##### Dataset extract

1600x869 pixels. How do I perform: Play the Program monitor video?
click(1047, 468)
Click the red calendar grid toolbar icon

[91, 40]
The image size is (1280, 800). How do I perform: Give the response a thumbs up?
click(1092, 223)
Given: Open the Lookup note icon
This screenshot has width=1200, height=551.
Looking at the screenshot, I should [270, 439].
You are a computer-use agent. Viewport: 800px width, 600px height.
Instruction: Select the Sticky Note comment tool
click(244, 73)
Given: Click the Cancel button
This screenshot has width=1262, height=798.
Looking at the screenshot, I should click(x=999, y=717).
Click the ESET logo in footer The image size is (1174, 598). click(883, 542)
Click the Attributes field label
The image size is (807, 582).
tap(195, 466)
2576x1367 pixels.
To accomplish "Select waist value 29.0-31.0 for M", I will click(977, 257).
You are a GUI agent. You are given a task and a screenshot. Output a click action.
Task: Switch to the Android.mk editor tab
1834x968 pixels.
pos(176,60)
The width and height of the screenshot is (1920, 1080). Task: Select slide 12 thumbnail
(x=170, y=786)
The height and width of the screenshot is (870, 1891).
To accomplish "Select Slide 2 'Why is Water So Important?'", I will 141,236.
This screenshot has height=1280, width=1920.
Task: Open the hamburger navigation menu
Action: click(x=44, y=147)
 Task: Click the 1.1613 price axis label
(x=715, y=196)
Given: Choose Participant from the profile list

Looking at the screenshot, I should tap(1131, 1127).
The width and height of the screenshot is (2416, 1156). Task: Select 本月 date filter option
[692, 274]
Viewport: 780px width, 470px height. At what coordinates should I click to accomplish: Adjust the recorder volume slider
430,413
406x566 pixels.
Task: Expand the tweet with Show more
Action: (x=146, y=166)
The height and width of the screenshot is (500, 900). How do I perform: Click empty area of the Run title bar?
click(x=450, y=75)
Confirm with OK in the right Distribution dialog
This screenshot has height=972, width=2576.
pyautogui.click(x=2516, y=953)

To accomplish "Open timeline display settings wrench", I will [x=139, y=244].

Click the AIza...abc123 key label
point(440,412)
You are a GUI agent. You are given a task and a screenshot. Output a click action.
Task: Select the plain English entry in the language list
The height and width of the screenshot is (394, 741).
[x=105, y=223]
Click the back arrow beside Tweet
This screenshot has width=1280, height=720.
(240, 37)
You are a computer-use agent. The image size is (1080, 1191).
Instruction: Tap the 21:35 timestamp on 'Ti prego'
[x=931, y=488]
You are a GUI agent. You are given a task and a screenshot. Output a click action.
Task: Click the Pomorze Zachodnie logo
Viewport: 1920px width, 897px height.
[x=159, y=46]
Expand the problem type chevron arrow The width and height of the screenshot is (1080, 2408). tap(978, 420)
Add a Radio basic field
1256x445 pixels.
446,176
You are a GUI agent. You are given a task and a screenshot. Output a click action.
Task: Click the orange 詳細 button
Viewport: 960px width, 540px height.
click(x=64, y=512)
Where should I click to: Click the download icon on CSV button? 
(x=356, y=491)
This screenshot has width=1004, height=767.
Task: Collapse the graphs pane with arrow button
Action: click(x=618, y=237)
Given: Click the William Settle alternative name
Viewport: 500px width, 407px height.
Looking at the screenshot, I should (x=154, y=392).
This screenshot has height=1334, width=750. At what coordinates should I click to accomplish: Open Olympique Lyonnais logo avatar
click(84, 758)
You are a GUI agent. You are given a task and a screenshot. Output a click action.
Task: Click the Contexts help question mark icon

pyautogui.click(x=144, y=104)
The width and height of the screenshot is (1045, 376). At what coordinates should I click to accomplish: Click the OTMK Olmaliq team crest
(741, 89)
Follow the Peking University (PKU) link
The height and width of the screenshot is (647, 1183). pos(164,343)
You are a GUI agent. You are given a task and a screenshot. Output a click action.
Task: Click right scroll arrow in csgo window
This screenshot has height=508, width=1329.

##########

### [Directions]
Express every line of the material as a JSON list of strings, with one string per line and blank lines omitted.

### [Worked answer]
[
  "1600x869 pixels. How do I perform: Play the Program monitor video?",
  "click(1047, 468)",
  "Click the red calendar grid toolbar icon",
  "[91, 40]",
  "The image size is (1280, 800). How do I perform: Give the response a thumbs up?",
  "click(1092, 223)",
  "Given: Open the Lookup note icon",
  "This screenshot has width=1200, height=551.",
  "Looking at the screenshot, I should [270, 439].",
  "You are a computer-use agent. Viewport: 800px width, 600px height.",
  "Instruction: Select the Sticky Note comment tool",
  "click(244, 73)",
  "Given: Click the Cancel button",
  "This screenshot has width=1262, height=798.",
  "Looking at the screenshot, I should click(x=999, y=717).",
  "Click the ESET logo in footer The image size is (1174, 598). click(883, 542)",
  "Click the Attributes field label",
  "The image size is (807, 582).",
  "tap(195, 466)",
  "2576x1367 pixels.",
  "To accomplish \"Select waist value 29.0-31.0 for M\", I will click(977, 257).",
  "You are a GUI agent. You are given a task and a screenshot. Output a click action.",
  "Task: Switch to the Android.mk editor tab",
  "1834x968 pixels.",
  "pos(176,60)",
  "The width and height of the screenshot is (1920, 1080). Task: Select slide 12 thumbnail",
  "(x=170, y=786)",
  "The height and width of the screenshot is (870, 1891).",
  "To accomplish \"Select Slide 2 'Why is Water So Important?'\", I will 141,236.",
  "This screenshot has height=1280, width=1920.",
  "Task: Open the hamburger navigation menu",
  "Action: click(x=44, y=147)",
  " Task: Click the 1.1613 price axis label",
  "(x=715, y=196)",
  "Given: Choose Participant from the profile list",
  "Looking at the screenshot, I should tap(1131, 1127).",
  "The width and height of the screenshot is (2416, 1156). Task: Select 本月 date filter option",
  "[692, 274]",
  "Viewport: 780px width, 470px height. At what coordinates should I click to accomplish: Adjust the recorder volume slider",
  "430,413",
  "406x566 pixels.",
  "Task: Expand the tweet with Show more",
  "Action: (x=146, y=166)",
  "The height and width of the screenshot is (500, 900). How do I perform: Click empty area of the Run title bar?",
  "click(x=450, y=75)",
  "Confirm with OK in the right Distribution dialog",
  "This screenshot has height=972, width=2576.",
  "pyautogui.click(x=2516, y=953)",
  "To accomplish \"Open timeline display settings wrench\", I will [x=139, y=244].",
  "Click the AIza...abc123 key label",
  "point(440,412)",
  "You are a GUI agent. You are given a task and a screenshot. Output a click action.",
  "Task: Select the plain English entry in the language list",
  "The height and width of the screenshot is (394, 741).",
  "[x=105, y=223]",
  "Click the back arrow beside Tweet",
  "This screenshot has width=1280, height=720.",
  "(240, 37)",
  "You are a computer-use agent. The image size is (1080, 1191).",
  "Instruction: Tap the 21:35 timestamp on 'Ti prego'",
  "[x=931, y=488]",
  "You are a GUI agent. You are given a task and a screenshot. Output a click action.",
  "Task: Click the Pomorze Zachodnie logo",
  "Viewport: 1920px width, 897px height.",
  "[x=159, y=46]",
  "Expand the problem type chevron arrow The width and height of the screenshot is (1080, 2408). tap(978, 420)",
  "Add a Radio basic field",
  "1256x445 pixels.",
  "446,176",
  "You are a GUI agent. You are given a task and a screenshot. Output a click action.",
  "Task: Click the orange 詳細 button",
  "Viewport: 960px width, 540px height.",
  "click(x=64, y=512)",
  "Where should I click to: Click the download icon on CSV button? ",
  "(x=356, y=491)",
  "This screenshot has width=1004, height=767.",
  "Task: Collapse the graphs pane with arrow button",
  "Action: click(x=618, y=237)",
  "Given: Click the William Settle alternative name",
  "Viewport: 500px width, 407px height.",
  "Looking at the screenshot, I should (x=154, y=392).",
  "This screenshot has height=1334, width=750. At what coordinates should I click to accomplish: Open Olympique Lyonnais logo avatar",
  "click(84, 758)",
  "You are a GUI agent. You are given a task and a screenshot. Output a click action.",
  "Task: Click the Contexts help question mark icon",
  "pyautogui.click(x=144, y=104)",
  "The width and height of the screenshot is (1045, 376). At what coordinates should I click to accomplish: Click the OTMK Olmaliq team crest",
  "(741, 89)",
  "Follow the Peking University (PKU) link",
  "The height and width of the screenshot is (647, 1183). pos(164,343)",
  "You are a GUI agent. You are given a task and a screenshot. Output a click action.",
  "Task: Click right scroll arrow in csgo window",
  "This screenshot has height=508, width=1329."
]